Running Multiple Lser Diodes. (NUBM08)

Tbh, that's exactly what I plan to use it for. Cutting up objects and letting them melt. MY MAIN question is how would I get this to perform efficiently and safely for its own health. Which I want to wire in parallel. I know people say it's not, but looking at it I think their both the same. The only thing that changes is the current and voltage. As long as you know how Parallel and series circuit works ure fine, just depends on the application which suits best. and any new suggestion would be taken into account and thanked for in advance.

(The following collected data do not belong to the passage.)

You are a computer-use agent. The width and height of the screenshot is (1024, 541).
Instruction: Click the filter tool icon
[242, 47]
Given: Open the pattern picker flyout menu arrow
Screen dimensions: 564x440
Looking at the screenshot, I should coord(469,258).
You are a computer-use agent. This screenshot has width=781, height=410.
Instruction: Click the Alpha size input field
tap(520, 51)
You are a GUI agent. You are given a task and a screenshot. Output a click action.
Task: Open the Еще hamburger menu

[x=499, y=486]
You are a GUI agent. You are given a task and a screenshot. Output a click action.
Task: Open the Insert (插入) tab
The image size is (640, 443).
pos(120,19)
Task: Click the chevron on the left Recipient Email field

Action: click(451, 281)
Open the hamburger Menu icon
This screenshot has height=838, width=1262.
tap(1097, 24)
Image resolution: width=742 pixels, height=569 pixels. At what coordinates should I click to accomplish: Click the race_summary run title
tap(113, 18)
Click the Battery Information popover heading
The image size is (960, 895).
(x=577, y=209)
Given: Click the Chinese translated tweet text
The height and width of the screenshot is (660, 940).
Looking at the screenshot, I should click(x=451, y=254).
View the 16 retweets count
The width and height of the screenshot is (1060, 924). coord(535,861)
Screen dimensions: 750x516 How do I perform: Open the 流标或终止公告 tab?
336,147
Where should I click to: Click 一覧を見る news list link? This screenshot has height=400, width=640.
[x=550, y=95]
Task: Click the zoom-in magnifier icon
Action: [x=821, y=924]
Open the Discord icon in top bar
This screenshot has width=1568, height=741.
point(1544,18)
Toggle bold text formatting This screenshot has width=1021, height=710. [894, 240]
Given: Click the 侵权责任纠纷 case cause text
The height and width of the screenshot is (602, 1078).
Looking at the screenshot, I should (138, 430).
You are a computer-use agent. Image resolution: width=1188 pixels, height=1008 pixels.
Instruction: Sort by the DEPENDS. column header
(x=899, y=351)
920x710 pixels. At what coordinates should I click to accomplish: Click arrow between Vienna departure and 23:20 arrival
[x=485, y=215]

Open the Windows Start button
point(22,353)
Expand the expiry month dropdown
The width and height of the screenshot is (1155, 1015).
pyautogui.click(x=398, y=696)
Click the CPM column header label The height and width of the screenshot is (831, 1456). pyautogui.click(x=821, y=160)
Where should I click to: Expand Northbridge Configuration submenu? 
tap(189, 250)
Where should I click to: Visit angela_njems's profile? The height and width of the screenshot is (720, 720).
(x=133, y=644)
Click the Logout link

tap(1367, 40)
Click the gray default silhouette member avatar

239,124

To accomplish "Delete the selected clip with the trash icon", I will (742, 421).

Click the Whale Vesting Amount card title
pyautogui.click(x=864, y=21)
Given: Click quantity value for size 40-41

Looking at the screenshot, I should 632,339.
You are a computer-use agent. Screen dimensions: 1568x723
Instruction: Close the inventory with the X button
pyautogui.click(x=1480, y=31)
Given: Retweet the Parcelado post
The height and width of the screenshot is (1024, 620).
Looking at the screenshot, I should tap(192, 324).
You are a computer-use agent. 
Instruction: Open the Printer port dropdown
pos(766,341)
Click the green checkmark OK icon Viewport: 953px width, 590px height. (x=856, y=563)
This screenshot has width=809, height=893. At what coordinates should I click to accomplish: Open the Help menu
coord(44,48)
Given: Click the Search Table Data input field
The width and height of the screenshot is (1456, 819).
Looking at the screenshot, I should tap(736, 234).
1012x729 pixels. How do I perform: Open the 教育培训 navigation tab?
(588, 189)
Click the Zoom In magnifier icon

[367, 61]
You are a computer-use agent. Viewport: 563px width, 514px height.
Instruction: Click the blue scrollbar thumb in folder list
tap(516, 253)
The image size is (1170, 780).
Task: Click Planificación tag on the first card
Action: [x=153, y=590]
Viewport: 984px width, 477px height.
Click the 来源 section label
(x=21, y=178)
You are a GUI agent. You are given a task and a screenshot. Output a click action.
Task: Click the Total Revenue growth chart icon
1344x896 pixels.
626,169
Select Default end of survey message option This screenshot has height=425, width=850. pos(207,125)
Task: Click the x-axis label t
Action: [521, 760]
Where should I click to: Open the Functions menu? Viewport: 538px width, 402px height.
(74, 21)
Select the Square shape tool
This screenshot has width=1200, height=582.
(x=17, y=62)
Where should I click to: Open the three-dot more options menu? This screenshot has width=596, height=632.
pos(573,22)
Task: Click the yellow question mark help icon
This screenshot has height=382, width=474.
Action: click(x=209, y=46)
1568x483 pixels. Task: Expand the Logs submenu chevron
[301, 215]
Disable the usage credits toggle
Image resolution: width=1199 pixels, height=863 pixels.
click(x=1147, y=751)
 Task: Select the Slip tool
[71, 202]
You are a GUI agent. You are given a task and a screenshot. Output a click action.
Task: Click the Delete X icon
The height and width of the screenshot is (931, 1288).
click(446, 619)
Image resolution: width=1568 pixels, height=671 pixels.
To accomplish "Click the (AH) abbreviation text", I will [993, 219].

I can however thank you guys for your knowledge; especially red for helping me out with my maths and you guys sharing your knowledge I would love to know how you guys know so much on this? Is this a hobby for you its job?

I would probably use 1 regulator for the center 4 diodes in series and one for the outer 4 diodes in series and use 6 or 7 26650 li-ion cells in series for each set unless I could find a good 25 volt hobby pack.

I would run the 08 diodes at 3.75 to 4.0 amps, the block will need a good heat sink and being able to run just the center 4 could be useful to extend runtime, I might even push out the outer 4 and just keep the center 4 anyway.

Have you used any of these diodes before? You must protect your eyes, at arms length you can go blind for a moments mistake, do you have laser safety glasses for 450nm?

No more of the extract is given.